Title: Reclaimed wood table and bench
Name: Ted Gore
Time: 2 weekends
Cost: approx $75 for wood, $200 for legs (depends on the legs you get), $10-15 for hardware
This project is a bit bigger than most, but totally doable in two weekends! Click above for the pics and head below for all the instructions...
• 1X6 wood planks from a reclaimed lumber yard, drill (for drilling and screwing), table saw and mitre saw (cutting can be done by a mill shop for a cost), wood screws.
• 1x6 planks are cut to length (52" for this table). Planks are cut long ways to make them 1x3, then cut again to varying lengths in sets of 6 to be mismatched for a butcher block type look. Keep the sets together so over all length when mis-matched stays at 52".
• Lay the planks out on the floor to plan where they all go and to get the desired mis-match pattern.
• Leave several planks at full length for strength reasons. I used about 5 or 6 at full length.
• Row by row, start screwing on length of boards to the next length. Spread the full length boards out evenly through the stack for consistent strength. This can be done so that the first strip will have no holes in it on the visible side. The last strip of boards you screw in will have holes left over. I used a counter sink drill bit to create a hole for a dowel.
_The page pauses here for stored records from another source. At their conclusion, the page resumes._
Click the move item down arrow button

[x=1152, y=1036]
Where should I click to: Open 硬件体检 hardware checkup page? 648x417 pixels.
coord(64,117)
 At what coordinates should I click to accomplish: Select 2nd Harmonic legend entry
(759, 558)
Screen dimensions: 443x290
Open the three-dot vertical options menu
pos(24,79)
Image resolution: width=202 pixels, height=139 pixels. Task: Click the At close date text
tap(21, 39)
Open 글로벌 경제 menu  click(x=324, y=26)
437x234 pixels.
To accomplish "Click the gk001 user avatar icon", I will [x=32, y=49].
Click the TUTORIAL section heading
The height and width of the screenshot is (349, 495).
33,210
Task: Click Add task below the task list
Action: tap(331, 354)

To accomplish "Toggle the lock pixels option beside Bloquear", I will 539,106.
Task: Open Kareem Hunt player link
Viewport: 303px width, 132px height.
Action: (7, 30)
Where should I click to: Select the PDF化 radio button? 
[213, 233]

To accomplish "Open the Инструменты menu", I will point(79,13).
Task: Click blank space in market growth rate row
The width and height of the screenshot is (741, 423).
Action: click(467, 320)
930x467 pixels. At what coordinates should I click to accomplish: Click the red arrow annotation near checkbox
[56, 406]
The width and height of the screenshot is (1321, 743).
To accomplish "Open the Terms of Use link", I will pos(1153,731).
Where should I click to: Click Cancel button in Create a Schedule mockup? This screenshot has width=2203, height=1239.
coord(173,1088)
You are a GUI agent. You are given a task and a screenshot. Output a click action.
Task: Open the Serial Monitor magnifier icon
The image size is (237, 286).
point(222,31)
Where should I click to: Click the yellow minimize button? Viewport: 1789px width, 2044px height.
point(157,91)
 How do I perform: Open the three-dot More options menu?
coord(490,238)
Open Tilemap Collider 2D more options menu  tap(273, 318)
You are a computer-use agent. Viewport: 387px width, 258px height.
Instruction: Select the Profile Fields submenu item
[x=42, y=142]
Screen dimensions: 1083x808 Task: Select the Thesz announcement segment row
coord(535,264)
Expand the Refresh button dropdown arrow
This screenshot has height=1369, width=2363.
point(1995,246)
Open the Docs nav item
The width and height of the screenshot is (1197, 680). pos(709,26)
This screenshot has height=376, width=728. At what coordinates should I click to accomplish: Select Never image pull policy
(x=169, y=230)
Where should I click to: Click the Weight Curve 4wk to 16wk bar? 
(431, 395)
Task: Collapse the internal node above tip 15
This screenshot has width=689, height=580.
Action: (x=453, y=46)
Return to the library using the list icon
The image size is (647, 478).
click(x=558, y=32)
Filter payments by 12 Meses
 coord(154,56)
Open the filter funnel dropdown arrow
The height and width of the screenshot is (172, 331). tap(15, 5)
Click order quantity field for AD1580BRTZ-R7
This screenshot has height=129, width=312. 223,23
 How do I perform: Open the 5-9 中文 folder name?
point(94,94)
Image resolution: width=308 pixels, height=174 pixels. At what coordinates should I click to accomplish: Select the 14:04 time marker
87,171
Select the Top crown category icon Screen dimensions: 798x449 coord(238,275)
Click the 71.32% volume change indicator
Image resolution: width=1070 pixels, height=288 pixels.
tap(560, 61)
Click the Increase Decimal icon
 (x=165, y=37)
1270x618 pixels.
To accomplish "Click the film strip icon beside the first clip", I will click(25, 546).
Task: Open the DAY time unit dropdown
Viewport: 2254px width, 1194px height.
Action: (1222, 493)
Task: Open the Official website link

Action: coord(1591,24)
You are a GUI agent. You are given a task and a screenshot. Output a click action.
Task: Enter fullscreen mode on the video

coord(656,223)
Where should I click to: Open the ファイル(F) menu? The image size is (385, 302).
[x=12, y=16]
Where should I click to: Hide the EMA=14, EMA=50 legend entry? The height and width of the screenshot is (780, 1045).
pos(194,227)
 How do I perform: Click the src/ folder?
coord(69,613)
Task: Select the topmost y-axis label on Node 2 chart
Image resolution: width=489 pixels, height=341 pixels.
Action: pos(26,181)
For all of the screws, drill a hole first, then drive the screw. (See diagram)
• The bottom will need to be braced perpendicular to the boards to add lateral strength. I had the the ends of these pieces of wood cut off at an angle for aesthetic appeal. (See picture)
• Measure the placement of the legs for even distribution, and use washers to gain consistent height from leg to leg if your legs you use don't have levelers. I used legs from hairpinlegs.com. *Note: you may need to drill new holes in the base plates for the legs to get proper alignment for drilling into a plank and not through a space between two planks, or close to the edge of a plank where the hold will be weak. (See the picture)
• You have the option of sanding everything down to knock loose in any splintered wood, but don't sand too much! You'll loose the roughness of the reclaimed wood. I also put a coat of poly on everything.
• Basically the same exact thing as the table except I didn't cut down the boards to 1X3. I left them 1X6. Up to you!
Pretty much just the reclaimed lumber yard. If you are in the LA area I used The Reclaimer in Burbank.